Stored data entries
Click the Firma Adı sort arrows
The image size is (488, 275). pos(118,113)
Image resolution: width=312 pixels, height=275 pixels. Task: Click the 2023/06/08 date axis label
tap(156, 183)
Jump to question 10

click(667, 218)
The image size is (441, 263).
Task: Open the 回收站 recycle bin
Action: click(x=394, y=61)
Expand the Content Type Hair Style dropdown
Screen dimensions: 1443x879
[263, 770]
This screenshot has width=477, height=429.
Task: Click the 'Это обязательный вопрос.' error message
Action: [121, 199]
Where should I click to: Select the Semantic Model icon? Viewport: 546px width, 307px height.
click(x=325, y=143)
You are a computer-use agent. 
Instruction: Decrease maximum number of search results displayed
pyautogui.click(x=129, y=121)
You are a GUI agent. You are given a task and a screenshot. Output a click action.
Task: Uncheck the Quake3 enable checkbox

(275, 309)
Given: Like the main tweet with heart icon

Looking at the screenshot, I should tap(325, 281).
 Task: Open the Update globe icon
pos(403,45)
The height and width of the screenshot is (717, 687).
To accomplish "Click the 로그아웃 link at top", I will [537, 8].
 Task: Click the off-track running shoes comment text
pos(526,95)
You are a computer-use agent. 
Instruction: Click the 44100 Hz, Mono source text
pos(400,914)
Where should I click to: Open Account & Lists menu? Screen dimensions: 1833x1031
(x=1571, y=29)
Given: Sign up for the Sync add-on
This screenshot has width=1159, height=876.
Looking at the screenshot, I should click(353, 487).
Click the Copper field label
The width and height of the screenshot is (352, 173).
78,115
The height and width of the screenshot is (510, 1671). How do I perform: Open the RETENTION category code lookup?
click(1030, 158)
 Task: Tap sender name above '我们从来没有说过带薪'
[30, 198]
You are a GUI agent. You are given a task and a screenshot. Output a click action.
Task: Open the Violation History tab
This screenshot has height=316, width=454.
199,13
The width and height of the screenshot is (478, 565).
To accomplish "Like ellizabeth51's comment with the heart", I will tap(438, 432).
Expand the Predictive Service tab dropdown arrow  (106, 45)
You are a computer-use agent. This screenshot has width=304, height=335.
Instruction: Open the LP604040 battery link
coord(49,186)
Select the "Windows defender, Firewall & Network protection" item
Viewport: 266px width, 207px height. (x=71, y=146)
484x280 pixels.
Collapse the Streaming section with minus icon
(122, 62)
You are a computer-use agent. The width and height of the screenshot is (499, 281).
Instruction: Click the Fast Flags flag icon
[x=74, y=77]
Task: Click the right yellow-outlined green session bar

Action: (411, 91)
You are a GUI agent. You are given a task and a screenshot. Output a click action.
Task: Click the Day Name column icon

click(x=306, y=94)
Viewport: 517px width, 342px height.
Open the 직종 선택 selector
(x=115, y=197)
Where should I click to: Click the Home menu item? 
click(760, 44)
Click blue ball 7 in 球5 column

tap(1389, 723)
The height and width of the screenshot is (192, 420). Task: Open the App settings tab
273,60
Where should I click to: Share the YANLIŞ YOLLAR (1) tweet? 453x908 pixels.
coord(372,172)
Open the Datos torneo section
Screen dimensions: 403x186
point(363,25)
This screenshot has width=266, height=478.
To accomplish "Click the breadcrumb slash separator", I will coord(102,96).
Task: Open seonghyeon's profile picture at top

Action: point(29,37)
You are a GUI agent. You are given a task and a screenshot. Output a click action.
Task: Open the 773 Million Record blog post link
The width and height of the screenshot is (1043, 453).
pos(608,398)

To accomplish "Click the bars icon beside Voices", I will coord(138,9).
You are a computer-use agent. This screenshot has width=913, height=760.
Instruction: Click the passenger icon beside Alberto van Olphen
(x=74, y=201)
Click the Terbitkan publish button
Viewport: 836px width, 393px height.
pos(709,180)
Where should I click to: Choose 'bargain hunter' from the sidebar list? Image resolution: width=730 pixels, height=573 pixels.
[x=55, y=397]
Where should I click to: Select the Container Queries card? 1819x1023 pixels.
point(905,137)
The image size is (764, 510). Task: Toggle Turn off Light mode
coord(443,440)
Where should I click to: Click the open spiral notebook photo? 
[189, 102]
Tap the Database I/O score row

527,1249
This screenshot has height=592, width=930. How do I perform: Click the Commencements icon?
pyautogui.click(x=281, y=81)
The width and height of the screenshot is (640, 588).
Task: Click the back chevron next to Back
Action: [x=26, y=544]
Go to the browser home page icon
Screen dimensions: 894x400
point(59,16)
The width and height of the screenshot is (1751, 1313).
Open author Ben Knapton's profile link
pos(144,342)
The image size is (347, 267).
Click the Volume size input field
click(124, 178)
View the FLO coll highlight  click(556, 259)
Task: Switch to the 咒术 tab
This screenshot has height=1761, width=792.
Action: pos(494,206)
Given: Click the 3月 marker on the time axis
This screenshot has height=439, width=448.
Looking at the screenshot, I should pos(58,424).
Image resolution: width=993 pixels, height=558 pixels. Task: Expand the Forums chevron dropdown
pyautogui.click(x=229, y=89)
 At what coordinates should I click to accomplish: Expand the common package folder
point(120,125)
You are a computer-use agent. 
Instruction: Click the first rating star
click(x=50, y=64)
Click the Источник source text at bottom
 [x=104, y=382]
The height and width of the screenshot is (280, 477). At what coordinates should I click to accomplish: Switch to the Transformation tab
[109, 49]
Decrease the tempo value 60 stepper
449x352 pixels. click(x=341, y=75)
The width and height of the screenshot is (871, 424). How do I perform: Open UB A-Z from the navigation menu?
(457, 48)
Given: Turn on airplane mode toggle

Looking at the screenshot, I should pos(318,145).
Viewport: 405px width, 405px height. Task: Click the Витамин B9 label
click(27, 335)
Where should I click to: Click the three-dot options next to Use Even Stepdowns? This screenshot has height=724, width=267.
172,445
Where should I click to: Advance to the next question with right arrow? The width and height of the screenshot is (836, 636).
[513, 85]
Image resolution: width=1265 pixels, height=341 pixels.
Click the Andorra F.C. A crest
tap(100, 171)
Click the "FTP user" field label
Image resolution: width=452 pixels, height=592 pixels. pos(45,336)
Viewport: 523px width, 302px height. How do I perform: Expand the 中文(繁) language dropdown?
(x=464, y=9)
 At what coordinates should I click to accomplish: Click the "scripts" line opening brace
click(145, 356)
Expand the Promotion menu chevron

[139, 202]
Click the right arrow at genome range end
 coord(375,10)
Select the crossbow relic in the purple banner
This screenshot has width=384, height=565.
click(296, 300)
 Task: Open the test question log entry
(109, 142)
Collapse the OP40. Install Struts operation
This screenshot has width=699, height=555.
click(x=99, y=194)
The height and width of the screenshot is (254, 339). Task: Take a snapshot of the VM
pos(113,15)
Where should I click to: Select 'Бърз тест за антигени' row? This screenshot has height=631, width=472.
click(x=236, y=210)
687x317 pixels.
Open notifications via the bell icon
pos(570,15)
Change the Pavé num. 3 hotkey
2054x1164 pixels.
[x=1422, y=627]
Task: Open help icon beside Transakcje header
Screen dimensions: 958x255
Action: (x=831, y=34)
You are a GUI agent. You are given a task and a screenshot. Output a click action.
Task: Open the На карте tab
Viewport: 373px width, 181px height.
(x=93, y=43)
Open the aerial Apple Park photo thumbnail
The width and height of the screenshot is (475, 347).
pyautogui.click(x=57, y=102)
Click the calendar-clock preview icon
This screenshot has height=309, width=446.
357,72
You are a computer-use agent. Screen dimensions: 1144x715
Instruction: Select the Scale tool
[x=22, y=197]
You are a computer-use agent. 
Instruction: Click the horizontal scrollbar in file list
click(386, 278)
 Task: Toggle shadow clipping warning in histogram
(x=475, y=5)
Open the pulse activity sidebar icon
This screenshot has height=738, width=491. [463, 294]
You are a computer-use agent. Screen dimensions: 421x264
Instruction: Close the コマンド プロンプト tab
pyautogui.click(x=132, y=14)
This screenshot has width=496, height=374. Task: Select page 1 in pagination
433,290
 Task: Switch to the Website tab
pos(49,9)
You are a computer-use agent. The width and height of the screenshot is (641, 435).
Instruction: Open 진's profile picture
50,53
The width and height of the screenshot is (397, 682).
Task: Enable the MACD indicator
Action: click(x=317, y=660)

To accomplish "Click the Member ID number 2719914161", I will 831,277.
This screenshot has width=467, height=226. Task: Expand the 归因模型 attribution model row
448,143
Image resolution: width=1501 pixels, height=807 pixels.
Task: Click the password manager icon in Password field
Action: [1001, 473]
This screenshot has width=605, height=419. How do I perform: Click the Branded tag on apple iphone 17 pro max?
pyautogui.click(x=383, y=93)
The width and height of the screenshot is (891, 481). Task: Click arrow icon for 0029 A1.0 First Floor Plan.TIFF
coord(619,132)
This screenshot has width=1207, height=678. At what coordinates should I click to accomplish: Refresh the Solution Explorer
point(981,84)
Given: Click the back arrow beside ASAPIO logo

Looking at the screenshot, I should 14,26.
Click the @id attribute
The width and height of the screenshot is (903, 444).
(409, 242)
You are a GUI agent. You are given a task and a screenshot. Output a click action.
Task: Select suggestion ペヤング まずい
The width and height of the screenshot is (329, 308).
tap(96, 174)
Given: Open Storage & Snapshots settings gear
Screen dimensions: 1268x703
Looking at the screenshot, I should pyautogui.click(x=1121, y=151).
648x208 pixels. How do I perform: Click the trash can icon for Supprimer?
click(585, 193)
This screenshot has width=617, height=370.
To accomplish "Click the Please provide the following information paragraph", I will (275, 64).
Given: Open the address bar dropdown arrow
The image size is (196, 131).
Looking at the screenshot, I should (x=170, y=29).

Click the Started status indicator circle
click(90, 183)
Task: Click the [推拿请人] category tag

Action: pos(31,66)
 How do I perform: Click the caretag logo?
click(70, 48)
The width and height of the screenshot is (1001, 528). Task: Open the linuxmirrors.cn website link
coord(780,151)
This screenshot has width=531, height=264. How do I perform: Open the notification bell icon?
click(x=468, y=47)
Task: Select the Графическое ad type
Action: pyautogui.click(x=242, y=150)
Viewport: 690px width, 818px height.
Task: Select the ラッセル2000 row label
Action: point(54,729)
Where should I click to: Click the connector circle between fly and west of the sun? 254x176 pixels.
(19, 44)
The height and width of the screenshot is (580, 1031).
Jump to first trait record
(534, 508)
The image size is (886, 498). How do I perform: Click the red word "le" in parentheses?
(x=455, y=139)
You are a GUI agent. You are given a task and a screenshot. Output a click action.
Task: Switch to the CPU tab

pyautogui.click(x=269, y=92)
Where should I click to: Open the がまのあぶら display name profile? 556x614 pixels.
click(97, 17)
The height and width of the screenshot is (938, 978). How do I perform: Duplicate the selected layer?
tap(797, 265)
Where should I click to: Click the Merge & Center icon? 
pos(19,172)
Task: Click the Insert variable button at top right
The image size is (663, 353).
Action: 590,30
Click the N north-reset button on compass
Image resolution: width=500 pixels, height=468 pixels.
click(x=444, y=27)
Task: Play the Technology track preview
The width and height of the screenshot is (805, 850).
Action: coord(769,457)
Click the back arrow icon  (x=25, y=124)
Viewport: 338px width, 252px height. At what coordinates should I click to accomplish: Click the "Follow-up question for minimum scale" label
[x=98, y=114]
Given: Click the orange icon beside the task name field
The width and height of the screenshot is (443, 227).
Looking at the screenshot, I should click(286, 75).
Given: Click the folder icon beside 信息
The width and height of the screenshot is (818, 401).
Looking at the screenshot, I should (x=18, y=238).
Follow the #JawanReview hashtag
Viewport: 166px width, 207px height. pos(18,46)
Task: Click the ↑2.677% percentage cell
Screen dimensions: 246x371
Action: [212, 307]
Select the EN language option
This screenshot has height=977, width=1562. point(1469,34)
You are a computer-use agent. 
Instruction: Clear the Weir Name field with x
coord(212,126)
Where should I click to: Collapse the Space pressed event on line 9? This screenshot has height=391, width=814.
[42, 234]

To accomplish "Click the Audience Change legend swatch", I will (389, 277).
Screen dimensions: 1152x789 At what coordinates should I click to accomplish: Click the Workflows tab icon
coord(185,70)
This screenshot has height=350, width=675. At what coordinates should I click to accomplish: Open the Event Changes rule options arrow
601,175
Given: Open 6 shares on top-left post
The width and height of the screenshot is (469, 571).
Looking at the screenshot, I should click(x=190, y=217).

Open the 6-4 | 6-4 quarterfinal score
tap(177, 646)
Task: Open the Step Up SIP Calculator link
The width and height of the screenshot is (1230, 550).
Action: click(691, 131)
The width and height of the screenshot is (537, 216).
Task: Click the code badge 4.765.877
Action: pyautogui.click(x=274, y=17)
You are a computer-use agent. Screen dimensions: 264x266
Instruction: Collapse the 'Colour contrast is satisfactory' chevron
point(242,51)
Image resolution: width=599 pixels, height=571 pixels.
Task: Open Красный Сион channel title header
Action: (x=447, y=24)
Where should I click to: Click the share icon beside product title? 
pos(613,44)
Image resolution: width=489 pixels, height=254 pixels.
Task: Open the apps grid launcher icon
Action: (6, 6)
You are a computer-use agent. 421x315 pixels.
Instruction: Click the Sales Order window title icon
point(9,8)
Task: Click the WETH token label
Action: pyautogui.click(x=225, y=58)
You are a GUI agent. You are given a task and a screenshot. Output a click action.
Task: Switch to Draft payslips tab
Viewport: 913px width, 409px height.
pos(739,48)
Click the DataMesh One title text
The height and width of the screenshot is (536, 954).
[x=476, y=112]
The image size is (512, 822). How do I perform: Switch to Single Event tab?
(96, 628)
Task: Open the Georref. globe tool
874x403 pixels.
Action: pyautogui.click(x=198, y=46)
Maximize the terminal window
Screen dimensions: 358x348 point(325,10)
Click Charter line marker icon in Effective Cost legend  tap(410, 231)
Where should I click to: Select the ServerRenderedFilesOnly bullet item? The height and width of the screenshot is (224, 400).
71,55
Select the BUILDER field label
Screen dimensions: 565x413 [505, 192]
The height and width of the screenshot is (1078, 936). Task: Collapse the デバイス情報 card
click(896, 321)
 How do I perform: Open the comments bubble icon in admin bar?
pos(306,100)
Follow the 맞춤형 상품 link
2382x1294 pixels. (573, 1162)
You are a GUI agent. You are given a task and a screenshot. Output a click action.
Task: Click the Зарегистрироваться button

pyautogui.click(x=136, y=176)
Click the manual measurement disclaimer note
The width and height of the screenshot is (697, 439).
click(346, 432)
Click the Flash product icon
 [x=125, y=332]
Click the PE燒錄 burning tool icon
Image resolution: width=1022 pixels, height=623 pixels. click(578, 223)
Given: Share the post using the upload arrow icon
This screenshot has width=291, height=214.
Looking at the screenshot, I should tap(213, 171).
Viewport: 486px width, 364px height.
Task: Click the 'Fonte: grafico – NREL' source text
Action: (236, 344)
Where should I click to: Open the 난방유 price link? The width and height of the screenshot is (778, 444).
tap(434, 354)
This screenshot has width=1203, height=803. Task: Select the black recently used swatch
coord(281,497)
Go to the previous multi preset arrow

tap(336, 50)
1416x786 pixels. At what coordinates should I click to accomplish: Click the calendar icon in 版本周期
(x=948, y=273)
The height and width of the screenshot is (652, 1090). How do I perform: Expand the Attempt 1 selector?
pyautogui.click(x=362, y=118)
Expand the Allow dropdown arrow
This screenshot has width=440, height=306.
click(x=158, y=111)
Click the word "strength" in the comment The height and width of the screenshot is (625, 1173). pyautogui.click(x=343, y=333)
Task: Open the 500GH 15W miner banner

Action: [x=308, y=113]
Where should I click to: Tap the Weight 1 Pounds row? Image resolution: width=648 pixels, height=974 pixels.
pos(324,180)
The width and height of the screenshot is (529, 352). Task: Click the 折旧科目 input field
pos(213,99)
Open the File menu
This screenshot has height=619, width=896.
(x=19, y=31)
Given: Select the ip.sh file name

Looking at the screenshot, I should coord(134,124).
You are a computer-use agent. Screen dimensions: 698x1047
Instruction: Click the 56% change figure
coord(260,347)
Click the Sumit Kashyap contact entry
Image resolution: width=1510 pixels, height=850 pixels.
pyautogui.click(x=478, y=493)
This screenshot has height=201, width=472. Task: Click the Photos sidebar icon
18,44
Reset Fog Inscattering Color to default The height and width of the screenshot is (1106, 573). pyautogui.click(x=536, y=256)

#### Exercise prompt:
Copy every line of the data that carries the word "marker".

#### Response area:
Given: Click the 3月 marker on the time axis
Click Charter line marker icon in Effective Cost legend  tap(410, 231)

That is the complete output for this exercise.